Question

Find the solutions:
$$3t+4-t=16$$

Answer

**step1** Understanding the problem

We are given a mathematical statement involving an unknown number, represented by the letter 't'. The statement is "$$3t+4-t=16$$". Our goal is to find the value of this unknown number 't' that makes the entire statement true.

**step2** Simplifying the terms with the unknown number

The statement includes terms that represent multiples of 't'. We have "$$3t$$", which means three times the number 't', and "$$-t$$", which means taking away one time the number 't'.
If we have three times a number and we take away one time that same number, we are left with two times the number.
So, we can combine $$3t - t$$ to get $$2t$$.
Now, the original statement can be rewritten in a simpler form: $$2t+4=16$$.

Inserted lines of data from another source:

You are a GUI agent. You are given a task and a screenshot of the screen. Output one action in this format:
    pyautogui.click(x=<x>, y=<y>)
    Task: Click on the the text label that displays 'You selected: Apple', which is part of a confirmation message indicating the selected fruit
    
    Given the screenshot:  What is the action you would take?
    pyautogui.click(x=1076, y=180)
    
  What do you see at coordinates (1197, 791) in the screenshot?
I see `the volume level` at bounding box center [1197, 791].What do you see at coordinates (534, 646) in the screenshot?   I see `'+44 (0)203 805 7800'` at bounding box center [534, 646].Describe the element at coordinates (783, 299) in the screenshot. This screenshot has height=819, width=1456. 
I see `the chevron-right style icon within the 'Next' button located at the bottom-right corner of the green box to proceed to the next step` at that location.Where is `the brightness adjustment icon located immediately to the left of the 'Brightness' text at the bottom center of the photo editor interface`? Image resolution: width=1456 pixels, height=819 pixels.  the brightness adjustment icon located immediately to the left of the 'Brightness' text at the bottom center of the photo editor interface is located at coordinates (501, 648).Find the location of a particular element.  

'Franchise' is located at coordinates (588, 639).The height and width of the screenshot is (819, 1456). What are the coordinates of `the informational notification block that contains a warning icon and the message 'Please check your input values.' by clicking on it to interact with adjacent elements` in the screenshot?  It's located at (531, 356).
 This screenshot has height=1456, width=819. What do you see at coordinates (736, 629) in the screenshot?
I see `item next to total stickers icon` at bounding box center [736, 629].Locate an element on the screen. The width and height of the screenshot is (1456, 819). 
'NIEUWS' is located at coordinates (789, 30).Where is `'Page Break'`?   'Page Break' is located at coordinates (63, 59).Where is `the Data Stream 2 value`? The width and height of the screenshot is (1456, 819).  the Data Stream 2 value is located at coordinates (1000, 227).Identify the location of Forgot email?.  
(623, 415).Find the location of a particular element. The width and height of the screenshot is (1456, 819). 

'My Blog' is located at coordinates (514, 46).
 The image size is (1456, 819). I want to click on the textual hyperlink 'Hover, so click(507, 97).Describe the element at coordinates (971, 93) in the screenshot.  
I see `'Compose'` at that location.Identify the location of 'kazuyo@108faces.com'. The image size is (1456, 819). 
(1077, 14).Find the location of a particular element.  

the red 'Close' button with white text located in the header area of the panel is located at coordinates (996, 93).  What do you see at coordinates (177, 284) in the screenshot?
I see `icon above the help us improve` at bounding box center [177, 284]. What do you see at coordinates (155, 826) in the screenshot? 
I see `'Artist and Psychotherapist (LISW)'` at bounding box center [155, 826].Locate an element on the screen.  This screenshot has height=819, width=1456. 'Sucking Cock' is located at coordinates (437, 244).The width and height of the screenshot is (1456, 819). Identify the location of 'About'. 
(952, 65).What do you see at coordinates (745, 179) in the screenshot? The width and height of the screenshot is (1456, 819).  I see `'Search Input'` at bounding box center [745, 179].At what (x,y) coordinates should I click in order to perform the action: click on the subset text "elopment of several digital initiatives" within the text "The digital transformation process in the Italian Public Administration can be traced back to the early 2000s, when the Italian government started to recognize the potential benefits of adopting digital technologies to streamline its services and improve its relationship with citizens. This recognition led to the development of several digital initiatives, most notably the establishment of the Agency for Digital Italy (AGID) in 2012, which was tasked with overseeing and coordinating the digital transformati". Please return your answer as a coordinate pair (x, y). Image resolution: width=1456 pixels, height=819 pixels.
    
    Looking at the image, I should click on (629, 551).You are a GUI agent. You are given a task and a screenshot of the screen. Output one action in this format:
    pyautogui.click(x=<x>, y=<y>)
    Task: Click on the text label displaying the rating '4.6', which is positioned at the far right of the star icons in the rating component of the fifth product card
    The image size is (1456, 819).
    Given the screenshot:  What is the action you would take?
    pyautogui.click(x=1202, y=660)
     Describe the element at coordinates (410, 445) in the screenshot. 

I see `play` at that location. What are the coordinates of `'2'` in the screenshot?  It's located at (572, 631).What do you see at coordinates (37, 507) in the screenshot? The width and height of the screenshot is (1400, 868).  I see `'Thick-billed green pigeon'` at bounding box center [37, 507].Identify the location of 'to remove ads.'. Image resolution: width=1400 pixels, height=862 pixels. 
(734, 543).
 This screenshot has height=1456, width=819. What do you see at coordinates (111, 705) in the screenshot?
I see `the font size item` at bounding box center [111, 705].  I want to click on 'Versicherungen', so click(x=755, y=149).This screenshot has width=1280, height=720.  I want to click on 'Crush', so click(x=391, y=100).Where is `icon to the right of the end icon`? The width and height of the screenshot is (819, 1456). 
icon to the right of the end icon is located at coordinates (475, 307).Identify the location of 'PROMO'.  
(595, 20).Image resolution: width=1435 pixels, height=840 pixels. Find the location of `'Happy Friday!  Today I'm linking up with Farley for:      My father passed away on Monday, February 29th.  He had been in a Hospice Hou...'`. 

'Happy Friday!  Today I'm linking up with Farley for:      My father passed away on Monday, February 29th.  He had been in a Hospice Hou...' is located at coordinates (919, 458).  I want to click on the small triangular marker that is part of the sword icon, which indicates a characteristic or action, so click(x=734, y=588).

**step3** Isolating the term with the unknown number

The simplified statement "$$2t+4=16$$" tells us that when we add 4 to two times the number 't', the result is 16.
To find out what "2t" (two times the number) must be, we need to remove the 4 that was added. We do this by performing the opposite operation: subtracting 4 from 16.
So, we calculate: $$2t = 16 - 4$$.
Performing the subtraction, we find: $$2t = 12$$.

**step4** Finding the value of the unknown number

Now we have the statement "$$2t=12$$", which means that two times the number 't' is equal to 12.
To find the value of 't' itself, we need to determine what number, when multiplied by 2, gives 12. We can find this by performing the opposite operation of multiplication, which is division. We divide 12 by 2.
So, we calculate: $$t = 12 \div 2$$.
Performing the division, we find: $$t = 6$$.

**step5** Verifying the solution

To make sure our answer is correct, we can substitute the value we found for 't' (which is 6) back into the original statement and see if both sides are equal.
The original statement was: $$3t+4-t=16$$.
Substitute $$t=6$$ into the left side:
$$3 \times 6 + 4 - 6$$
First, multiply: $$3 \times 6 = 18$$.
Now the expression is: $$18 + 4 - 6$$.
Next, add: $$18 + 4 = 22$$.
Finally, subtract: $$22 - 6 = 16$$.
Since the left side equals 16, and the right side of the original statement is also 16 ($$16=16$$), our solution is correct.